For the records below, say how many lines contain the string "right". Give the number only.

START Excerpted data

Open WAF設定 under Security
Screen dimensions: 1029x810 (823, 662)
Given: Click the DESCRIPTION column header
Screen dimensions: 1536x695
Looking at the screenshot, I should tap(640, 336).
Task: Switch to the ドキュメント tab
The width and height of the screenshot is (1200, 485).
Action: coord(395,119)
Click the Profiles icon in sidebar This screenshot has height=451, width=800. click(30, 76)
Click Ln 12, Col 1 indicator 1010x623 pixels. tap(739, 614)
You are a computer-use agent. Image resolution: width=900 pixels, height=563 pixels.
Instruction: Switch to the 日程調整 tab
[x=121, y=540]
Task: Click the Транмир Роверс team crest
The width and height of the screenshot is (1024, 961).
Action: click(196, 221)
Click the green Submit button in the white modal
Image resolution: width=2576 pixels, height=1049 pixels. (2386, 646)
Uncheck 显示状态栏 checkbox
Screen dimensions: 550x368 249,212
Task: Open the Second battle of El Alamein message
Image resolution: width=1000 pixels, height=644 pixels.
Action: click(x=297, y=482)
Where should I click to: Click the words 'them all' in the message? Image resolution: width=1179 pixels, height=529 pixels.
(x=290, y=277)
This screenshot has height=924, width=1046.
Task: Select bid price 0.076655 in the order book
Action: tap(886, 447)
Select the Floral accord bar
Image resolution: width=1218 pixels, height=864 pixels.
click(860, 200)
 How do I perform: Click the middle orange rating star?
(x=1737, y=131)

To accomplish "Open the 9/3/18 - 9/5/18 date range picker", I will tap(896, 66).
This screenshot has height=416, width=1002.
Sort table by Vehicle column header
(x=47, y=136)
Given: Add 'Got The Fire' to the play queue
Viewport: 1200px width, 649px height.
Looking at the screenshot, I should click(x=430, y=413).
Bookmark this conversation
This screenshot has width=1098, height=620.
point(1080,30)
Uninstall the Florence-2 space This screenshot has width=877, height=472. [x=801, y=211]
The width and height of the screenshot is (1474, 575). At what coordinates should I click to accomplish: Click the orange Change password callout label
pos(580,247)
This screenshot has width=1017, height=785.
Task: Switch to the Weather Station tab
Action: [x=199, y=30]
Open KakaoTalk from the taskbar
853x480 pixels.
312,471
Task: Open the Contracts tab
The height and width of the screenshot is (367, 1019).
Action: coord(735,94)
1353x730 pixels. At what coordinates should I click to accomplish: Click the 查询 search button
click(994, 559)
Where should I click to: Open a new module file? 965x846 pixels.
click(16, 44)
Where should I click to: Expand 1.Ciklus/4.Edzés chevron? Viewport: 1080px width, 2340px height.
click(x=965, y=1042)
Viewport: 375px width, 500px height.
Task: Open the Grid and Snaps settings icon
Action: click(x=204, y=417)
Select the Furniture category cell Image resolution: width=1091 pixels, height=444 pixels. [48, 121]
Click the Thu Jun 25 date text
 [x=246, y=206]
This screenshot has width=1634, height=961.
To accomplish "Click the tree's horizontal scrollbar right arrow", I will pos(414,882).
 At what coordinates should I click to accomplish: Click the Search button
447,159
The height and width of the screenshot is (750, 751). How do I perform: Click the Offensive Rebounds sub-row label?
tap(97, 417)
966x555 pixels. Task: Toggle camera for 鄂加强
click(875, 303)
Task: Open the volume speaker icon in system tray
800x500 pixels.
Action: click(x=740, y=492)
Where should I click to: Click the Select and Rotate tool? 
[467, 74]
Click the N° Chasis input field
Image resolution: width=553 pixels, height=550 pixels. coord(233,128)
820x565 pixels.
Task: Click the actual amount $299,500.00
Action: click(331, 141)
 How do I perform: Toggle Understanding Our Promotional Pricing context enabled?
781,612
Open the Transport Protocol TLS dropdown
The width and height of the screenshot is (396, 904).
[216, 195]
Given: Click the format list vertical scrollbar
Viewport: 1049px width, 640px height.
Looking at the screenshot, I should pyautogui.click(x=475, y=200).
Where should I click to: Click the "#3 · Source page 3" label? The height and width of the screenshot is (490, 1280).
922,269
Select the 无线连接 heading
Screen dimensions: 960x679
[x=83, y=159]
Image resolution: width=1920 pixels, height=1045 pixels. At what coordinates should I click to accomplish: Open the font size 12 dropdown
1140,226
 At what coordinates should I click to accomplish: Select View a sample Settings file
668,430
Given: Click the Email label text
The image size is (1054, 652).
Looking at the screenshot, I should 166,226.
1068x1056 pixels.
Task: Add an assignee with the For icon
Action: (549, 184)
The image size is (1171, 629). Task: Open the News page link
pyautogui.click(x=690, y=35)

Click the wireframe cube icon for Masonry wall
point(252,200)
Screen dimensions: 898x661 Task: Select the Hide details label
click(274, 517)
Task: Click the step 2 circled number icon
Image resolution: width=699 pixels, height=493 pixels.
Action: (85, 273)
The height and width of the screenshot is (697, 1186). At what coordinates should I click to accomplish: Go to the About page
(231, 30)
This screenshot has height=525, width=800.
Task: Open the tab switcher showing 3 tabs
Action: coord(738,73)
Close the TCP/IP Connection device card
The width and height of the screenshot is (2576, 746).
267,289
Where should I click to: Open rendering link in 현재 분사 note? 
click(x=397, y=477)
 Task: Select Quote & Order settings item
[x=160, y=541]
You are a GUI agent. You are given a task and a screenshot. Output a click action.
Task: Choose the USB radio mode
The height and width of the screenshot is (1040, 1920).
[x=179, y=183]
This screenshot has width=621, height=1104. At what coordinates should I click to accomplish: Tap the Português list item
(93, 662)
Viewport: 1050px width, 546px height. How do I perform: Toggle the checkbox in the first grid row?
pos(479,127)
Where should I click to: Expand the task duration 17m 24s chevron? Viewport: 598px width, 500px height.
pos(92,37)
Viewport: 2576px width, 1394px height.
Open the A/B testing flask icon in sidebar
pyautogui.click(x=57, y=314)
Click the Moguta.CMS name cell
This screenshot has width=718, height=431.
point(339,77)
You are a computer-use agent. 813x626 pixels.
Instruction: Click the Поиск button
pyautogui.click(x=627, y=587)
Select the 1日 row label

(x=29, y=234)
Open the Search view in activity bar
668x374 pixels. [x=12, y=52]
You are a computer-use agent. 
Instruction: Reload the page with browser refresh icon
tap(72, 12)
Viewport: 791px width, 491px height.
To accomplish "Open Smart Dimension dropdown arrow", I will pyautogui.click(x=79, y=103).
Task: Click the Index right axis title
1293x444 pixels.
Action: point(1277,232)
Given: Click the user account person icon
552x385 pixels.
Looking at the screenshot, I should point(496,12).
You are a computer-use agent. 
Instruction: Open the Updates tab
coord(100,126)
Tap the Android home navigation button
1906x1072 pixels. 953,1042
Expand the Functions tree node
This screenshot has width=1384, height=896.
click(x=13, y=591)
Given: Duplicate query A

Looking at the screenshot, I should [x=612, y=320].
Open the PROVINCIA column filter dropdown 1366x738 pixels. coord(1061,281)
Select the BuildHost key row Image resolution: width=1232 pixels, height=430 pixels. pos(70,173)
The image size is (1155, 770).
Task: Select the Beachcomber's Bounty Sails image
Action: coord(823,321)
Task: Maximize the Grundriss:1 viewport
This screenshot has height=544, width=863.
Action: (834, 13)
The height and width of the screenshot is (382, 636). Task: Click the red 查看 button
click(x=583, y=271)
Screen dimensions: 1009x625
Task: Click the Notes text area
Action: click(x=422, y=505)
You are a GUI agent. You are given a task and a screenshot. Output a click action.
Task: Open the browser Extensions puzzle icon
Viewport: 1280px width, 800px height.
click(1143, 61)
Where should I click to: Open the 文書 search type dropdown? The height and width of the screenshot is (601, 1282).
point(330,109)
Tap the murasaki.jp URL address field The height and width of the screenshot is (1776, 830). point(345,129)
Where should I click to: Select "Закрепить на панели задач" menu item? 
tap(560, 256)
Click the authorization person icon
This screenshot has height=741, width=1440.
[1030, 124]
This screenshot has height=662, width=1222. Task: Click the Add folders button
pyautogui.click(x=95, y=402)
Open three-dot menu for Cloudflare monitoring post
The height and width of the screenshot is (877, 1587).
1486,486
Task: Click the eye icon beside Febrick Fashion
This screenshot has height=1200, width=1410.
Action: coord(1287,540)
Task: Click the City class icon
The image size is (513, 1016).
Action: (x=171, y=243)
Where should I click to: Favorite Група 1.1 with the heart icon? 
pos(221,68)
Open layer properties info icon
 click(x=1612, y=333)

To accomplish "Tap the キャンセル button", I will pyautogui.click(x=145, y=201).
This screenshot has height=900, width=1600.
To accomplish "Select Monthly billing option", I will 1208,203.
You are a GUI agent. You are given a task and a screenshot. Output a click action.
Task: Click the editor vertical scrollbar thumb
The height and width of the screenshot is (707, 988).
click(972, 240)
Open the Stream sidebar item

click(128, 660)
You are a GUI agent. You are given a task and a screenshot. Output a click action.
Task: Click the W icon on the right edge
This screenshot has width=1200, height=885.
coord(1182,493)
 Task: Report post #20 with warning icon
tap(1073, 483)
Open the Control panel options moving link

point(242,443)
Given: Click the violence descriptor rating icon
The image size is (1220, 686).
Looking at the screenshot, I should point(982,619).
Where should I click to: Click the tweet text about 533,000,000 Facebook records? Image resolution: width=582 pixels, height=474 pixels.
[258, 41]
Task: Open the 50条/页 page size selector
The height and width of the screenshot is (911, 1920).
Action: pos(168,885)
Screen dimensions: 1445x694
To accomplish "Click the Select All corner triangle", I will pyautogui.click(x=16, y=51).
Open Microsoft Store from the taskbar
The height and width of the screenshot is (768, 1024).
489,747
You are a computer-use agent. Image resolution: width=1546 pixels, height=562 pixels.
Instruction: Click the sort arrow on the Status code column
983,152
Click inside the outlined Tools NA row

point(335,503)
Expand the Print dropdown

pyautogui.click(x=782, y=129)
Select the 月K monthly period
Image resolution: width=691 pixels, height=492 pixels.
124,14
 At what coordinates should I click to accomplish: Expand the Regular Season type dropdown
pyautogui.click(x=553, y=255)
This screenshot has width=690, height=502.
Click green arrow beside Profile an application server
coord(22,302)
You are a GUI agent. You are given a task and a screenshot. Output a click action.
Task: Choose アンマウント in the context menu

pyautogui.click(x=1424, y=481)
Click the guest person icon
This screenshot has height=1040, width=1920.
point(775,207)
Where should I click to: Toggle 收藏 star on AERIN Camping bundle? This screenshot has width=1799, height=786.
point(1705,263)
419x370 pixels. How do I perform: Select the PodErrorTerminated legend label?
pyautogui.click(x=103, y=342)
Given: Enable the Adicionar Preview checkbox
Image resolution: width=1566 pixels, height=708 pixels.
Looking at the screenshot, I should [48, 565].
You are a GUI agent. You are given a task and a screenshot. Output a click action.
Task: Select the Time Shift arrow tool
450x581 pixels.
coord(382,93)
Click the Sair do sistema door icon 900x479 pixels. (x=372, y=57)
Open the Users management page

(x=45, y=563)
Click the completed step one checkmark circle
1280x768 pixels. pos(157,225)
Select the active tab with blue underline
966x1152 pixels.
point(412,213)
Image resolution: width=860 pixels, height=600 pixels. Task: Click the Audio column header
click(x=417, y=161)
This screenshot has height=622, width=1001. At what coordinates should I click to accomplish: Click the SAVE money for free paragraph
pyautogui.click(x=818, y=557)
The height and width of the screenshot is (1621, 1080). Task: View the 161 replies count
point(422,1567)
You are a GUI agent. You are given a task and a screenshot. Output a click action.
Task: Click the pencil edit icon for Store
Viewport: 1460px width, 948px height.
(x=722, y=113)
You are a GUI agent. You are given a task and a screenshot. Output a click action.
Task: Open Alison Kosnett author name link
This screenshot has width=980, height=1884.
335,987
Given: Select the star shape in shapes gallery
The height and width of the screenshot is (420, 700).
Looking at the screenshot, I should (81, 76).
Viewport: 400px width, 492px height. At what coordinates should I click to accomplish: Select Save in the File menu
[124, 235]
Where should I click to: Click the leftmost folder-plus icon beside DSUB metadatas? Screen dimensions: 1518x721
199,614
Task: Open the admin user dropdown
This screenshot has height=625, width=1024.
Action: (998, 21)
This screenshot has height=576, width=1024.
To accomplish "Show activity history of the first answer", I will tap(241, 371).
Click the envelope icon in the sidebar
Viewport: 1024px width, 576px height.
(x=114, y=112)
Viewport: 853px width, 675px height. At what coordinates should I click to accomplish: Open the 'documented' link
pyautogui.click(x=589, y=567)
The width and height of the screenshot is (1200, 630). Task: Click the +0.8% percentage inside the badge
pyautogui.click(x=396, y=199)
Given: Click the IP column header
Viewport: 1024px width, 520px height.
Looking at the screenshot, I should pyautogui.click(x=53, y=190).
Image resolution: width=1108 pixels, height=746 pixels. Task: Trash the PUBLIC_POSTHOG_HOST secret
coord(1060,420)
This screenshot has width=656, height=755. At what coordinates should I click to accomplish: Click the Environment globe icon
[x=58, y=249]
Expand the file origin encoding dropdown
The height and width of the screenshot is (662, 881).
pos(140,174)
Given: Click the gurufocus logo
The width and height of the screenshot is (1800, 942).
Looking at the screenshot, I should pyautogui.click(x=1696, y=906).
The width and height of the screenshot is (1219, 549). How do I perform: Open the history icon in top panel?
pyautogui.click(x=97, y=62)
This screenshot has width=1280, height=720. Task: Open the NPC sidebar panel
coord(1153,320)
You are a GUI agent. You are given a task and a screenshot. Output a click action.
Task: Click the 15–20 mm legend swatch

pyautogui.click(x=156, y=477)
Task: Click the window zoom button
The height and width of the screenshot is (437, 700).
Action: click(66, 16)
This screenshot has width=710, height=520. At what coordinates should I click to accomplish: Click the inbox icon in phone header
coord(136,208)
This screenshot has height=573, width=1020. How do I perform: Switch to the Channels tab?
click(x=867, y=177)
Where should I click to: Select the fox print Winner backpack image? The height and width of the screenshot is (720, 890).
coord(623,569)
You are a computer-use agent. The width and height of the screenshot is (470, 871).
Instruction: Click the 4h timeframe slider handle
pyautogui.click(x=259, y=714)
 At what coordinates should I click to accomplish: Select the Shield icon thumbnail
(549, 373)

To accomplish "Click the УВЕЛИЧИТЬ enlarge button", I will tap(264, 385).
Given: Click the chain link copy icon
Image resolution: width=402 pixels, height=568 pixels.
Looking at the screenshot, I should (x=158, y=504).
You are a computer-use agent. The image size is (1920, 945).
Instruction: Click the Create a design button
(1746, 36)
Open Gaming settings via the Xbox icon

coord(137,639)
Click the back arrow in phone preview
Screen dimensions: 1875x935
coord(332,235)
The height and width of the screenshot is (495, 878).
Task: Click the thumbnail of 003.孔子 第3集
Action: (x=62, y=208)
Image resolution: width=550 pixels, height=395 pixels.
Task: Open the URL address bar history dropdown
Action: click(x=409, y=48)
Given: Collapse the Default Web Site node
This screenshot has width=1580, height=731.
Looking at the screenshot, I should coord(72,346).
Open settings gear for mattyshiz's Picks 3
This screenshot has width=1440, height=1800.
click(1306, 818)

END Excerpted data

Result
3